> [ASSIGNED TASK]
Work through the listing below, copying each line that carries the word "info".

> [EXCERPTED DATA]
┌──
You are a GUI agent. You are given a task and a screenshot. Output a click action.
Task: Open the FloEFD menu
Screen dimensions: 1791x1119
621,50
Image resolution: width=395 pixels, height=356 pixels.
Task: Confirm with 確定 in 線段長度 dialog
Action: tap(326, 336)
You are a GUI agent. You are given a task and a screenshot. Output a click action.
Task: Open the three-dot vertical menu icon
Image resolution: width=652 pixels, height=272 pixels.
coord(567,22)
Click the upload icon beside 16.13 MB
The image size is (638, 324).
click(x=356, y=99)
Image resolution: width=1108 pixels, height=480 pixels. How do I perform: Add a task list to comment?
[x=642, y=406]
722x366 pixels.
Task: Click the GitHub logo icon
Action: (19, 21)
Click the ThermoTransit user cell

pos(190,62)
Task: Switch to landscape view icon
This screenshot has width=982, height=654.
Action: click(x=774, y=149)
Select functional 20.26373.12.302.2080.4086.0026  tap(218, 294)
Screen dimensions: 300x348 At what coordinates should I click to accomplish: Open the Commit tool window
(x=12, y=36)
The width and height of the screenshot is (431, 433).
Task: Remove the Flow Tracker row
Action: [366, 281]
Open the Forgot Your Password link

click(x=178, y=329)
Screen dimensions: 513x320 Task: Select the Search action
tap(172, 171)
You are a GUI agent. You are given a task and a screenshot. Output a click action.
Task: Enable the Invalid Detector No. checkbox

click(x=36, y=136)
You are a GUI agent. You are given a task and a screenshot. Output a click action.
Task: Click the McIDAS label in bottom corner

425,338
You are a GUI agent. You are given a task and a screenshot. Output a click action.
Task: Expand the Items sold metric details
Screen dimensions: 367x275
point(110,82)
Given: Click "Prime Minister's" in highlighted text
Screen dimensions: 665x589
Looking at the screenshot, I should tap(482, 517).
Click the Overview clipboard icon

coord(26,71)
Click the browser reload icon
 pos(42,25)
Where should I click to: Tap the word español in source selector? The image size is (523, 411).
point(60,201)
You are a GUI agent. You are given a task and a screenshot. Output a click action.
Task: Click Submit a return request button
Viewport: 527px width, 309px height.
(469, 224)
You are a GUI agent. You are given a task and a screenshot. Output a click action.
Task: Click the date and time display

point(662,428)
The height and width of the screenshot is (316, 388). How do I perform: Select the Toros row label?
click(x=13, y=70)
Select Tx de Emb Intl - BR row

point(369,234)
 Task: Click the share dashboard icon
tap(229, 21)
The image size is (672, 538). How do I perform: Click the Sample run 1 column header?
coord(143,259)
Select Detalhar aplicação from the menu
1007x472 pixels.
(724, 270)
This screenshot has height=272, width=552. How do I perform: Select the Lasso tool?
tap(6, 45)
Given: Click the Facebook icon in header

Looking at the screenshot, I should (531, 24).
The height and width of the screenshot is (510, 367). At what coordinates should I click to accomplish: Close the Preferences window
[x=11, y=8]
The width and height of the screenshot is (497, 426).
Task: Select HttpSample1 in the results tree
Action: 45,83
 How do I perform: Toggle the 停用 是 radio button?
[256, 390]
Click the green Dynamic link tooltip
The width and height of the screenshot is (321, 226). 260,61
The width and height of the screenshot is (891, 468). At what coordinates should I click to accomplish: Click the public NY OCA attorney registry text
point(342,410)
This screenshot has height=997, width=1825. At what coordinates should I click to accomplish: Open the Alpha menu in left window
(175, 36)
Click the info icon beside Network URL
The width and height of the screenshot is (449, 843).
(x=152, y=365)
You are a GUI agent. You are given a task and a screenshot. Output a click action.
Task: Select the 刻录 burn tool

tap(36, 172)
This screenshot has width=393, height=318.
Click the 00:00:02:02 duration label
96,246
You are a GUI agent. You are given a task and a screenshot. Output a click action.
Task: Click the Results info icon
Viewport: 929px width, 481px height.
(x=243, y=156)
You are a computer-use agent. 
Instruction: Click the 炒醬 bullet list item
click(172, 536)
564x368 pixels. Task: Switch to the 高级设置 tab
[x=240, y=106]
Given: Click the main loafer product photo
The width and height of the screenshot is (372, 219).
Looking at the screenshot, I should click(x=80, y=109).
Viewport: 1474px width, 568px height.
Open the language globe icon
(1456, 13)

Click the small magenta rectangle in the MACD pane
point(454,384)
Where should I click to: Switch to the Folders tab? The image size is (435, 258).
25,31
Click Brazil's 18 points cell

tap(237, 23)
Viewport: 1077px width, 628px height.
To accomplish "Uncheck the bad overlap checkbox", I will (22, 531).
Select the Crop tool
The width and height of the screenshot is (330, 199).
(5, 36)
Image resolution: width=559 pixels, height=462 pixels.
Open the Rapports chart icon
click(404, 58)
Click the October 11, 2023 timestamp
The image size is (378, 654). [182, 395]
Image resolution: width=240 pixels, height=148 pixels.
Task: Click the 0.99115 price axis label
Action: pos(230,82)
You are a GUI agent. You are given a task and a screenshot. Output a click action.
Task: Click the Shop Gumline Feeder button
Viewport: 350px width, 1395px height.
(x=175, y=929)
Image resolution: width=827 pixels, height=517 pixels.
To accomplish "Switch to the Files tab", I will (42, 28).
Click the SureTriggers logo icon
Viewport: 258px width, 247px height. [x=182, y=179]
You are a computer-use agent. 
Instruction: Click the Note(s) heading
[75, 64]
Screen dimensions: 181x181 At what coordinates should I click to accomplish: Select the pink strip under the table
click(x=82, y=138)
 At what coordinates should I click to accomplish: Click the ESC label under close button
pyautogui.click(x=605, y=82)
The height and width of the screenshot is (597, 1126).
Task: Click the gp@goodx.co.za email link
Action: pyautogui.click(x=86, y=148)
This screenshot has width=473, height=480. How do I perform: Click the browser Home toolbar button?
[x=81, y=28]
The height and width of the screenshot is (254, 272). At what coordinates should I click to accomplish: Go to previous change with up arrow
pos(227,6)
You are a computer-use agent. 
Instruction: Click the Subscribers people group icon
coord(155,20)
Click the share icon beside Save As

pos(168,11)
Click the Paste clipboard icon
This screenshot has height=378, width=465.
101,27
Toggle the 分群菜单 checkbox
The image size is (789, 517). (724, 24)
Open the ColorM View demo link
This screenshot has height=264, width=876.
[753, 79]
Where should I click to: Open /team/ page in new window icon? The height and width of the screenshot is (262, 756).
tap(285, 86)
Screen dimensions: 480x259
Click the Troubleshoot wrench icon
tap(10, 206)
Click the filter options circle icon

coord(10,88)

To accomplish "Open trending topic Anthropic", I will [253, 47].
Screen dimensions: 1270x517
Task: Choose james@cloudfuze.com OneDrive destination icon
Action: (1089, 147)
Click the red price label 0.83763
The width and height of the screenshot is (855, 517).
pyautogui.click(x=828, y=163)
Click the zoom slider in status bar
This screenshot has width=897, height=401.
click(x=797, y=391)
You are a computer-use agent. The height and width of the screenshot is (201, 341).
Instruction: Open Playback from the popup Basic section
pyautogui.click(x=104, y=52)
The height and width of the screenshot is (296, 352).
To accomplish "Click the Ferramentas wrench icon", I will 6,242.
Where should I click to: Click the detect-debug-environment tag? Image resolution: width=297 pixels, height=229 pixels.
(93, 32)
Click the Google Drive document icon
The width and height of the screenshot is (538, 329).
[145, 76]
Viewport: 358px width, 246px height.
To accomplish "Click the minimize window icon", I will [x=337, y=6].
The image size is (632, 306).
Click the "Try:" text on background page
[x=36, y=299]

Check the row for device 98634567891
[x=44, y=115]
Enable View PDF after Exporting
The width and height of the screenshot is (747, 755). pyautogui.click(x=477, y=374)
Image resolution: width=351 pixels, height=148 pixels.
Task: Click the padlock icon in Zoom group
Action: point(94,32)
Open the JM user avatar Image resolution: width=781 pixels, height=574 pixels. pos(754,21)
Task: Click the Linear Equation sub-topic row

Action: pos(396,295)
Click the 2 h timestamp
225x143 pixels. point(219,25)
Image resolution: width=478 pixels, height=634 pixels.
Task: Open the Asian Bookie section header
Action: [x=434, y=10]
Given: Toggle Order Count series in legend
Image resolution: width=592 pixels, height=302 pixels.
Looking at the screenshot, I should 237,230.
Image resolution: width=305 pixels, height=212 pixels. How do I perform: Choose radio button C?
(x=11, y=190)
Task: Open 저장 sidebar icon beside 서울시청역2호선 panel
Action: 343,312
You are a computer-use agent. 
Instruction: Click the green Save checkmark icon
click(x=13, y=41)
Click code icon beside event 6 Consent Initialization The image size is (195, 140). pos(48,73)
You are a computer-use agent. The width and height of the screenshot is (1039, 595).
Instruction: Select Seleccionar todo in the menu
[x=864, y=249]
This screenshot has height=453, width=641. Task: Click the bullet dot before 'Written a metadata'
└──
> [TASK RESPONSE]
Click the info icon beside Network URL
Task: Click the Results info icon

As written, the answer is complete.